What’s it like?
Pretty flipping fast, unsurprisingly. But unlike, say, the Mitsubishi Evo FQ400, the RS500 hasn’t become perpetually manic. The engine mapping means that it retains the regular car’s low-speed character and civility.
When the RS500 does blow, though, by crikey it blows hard. You feel it most through the mid-range. There’s no discernable increase in the time it takes to spool up; the RS500 gets going like the regular RS, but gets going harder, and faster, for longer.
The regular RS already has astonishing ground-covering pace. The RS500 usefully shortens the time it takes to fling itself from one bend to the next.

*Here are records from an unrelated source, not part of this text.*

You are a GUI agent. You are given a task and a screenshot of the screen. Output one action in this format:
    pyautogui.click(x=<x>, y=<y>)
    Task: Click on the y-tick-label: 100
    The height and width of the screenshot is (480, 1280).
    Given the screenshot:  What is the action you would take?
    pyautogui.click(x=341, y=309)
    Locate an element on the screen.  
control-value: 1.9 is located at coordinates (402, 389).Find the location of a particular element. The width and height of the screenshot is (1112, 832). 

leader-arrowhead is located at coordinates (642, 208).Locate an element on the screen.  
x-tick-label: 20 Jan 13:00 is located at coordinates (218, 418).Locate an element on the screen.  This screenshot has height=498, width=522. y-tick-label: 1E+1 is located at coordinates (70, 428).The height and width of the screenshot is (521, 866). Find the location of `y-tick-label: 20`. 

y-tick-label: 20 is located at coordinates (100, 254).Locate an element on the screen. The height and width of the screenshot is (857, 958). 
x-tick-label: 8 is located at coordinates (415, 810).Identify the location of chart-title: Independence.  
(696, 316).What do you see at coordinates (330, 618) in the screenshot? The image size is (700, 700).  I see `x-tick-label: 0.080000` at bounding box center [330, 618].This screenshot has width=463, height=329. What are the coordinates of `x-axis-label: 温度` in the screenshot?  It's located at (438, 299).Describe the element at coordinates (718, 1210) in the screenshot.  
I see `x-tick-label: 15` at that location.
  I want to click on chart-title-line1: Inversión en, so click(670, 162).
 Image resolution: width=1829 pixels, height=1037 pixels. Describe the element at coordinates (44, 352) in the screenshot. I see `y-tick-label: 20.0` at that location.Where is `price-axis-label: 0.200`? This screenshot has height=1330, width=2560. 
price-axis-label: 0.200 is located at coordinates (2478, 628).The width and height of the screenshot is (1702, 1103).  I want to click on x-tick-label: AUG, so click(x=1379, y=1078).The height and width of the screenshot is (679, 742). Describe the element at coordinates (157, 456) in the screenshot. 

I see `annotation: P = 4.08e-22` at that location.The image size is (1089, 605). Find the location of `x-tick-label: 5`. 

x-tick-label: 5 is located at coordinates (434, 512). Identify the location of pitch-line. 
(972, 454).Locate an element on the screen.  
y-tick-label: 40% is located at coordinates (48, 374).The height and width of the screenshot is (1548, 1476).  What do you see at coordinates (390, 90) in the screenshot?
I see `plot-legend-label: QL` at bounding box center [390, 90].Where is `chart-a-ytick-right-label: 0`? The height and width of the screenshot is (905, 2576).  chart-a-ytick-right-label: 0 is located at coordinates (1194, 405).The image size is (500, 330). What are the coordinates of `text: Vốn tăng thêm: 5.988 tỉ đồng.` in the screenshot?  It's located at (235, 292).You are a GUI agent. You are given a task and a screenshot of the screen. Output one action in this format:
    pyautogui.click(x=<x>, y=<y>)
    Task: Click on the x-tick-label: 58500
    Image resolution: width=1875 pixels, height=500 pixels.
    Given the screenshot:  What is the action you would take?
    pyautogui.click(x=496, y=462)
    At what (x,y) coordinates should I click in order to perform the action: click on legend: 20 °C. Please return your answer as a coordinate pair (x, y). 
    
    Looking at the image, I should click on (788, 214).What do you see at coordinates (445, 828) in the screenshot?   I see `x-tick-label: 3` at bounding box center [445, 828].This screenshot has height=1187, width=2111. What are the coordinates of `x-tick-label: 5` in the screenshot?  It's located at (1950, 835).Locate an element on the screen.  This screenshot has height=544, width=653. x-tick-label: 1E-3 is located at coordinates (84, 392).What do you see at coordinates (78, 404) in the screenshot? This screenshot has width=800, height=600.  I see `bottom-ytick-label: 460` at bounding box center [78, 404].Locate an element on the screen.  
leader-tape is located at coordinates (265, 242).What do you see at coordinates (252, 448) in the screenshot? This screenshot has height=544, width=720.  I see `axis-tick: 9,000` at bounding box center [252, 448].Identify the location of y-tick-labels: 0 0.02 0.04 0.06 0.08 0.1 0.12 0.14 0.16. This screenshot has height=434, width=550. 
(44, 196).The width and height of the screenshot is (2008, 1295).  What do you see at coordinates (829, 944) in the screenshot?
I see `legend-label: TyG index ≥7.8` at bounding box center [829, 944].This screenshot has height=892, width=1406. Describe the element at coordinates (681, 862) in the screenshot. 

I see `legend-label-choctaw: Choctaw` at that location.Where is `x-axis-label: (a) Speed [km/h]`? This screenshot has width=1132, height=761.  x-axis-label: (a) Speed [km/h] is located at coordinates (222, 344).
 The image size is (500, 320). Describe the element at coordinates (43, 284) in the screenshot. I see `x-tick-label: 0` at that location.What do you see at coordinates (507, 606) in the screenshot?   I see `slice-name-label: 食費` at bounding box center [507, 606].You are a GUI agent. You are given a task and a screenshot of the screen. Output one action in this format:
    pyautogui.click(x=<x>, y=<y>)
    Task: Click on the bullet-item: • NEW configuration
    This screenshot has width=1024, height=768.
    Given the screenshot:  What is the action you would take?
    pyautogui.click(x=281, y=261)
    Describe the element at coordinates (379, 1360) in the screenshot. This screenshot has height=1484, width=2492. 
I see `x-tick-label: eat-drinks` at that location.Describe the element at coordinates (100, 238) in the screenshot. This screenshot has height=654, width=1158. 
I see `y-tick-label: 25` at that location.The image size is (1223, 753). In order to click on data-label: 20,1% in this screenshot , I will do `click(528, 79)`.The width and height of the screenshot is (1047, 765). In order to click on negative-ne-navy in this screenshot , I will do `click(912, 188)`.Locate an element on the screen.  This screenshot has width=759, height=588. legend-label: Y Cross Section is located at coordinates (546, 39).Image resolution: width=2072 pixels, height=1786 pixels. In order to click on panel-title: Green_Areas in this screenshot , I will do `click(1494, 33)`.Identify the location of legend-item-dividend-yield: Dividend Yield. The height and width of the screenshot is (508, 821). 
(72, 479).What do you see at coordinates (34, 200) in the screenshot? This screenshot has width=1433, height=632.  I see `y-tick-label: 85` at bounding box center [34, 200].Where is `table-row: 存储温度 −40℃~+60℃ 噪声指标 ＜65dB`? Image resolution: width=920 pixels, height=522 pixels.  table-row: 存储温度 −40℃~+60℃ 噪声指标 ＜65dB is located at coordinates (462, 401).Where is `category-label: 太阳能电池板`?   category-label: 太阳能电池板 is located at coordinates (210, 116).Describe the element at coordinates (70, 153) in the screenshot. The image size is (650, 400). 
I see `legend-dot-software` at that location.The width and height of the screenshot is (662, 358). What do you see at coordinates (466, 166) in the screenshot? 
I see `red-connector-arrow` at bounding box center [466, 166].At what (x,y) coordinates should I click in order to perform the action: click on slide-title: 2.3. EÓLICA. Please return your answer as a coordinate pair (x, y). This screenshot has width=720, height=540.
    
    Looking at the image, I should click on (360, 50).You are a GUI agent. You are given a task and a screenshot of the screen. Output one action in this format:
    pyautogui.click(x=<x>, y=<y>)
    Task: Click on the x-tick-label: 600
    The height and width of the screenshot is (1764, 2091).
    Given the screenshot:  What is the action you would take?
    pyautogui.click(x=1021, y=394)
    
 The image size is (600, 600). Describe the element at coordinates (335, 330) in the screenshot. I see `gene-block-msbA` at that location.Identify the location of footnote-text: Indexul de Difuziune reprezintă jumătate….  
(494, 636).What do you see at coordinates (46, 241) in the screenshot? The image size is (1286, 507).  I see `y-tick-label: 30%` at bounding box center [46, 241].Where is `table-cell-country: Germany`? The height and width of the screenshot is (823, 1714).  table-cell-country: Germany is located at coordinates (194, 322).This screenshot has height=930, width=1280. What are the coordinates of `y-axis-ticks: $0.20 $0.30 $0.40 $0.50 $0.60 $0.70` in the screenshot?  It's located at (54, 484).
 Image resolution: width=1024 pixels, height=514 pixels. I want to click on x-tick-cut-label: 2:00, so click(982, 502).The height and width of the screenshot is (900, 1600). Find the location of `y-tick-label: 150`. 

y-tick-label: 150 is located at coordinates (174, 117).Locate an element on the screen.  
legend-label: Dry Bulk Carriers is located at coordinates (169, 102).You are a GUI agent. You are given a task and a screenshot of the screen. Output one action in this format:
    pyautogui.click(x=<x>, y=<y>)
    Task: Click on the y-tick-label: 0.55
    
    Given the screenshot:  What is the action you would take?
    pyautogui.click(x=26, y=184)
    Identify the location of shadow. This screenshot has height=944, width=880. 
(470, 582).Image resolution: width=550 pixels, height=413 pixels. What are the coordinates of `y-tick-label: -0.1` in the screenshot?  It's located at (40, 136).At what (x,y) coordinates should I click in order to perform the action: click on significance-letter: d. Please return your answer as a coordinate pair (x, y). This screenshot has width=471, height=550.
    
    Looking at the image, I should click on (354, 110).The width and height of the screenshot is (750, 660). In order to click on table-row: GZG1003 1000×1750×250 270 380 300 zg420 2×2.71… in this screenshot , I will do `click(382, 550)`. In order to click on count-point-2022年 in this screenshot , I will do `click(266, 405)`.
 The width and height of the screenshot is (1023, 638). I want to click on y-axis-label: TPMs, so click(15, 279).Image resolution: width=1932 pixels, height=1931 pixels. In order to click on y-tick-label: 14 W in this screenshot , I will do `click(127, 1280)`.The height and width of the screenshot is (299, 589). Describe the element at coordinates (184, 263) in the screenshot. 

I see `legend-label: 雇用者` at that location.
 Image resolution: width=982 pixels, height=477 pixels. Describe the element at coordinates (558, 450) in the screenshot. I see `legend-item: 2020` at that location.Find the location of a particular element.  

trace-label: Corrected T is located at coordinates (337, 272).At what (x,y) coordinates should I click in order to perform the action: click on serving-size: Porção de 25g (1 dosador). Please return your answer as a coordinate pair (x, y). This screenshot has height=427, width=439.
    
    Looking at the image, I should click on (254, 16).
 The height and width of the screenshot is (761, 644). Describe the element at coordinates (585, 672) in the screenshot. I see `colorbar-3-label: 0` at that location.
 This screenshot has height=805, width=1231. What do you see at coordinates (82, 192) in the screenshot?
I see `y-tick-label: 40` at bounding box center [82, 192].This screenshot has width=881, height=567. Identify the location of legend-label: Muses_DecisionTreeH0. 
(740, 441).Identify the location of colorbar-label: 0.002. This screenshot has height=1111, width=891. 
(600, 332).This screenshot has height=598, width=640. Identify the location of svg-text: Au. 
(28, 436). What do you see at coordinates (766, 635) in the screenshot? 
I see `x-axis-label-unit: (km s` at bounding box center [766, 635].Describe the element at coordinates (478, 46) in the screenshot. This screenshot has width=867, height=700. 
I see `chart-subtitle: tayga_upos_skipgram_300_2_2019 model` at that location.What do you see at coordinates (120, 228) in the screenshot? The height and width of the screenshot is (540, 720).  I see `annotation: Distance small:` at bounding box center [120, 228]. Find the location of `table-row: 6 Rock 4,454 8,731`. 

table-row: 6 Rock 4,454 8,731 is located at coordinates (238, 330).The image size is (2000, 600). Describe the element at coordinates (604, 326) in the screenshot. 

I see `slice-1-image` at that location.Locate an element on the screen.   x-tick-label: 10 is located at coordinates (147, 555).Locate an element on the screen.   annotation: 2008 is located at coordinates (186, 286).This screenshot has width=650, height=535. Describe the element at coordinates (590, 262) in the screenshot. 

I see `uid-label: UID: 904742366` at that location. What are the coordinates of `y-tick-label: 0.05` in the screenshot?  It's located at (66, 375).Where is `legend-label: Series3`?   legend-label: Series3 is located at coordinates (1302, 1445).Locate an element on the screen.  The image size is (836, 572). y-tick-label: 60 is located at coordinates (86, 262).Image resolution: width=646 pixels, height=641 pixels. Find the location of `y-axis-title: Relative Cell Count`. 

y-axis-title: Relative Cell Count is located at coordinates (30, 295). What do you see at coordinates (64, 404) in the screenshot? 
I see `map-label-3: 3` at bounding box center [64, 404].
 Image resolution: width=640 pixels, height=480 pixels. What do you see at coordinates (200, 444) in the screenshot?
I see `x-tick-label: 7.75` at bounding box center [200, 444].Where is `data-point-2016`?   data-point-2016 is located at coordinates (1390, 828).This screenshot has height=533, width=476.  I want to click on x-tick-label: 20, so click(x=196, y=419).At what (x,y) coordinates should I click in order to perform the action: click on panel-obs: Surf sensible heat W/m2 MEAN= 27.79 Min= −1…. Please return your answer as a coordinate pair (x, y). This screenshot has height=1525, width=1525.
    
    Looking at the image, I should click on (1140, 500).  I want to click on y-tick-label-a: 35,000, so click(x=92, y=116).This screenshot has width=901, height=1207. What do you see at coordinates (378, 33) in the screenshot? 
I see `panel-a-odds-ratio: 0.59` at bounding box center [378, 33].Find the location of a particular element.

Because torque has only been increased by four per cent, torque steer is prevalent only as it was before. Which means it’s there, but is manageable. The steering’s terrifically precise and accurate otherwise too.
On fresh tyres the RS500 is, just like the RS, wonderfully exploitable. It grips hard at the front to the extent that it’ll lift a rear wheel if you’re steady on the throttle. Alternatively, in faster corners, the rear can be coaxed into helping adjust the cornering line if you trail the brakes towards a corner with the ESP switched out.
From experience of Autocar’s former long-term RS, I know that on worn tyres the dynamics become more dominated by the available grip at the front as the rubber gradually loses its resistance to power. But if the RS is on new tyres, the Renaultsport Clio is the only other current production hot hatch that has the same level of exploitability and adjustability. And no other hatch shoves like an RS500.
Should I buy one?
Spot of bad news on that front. The RS500 sold out pretty much as soon as it was announced, even at £35,750, which sounds like quite a lot given the limited extent of the mechanical changes.
Still, there’s no shortage of demand – as I write speculators have put them up for auction at over £40,000. One thing’s for sure: at any price, the RS500 is one of the fastest, most capable front-drive cars ever produced.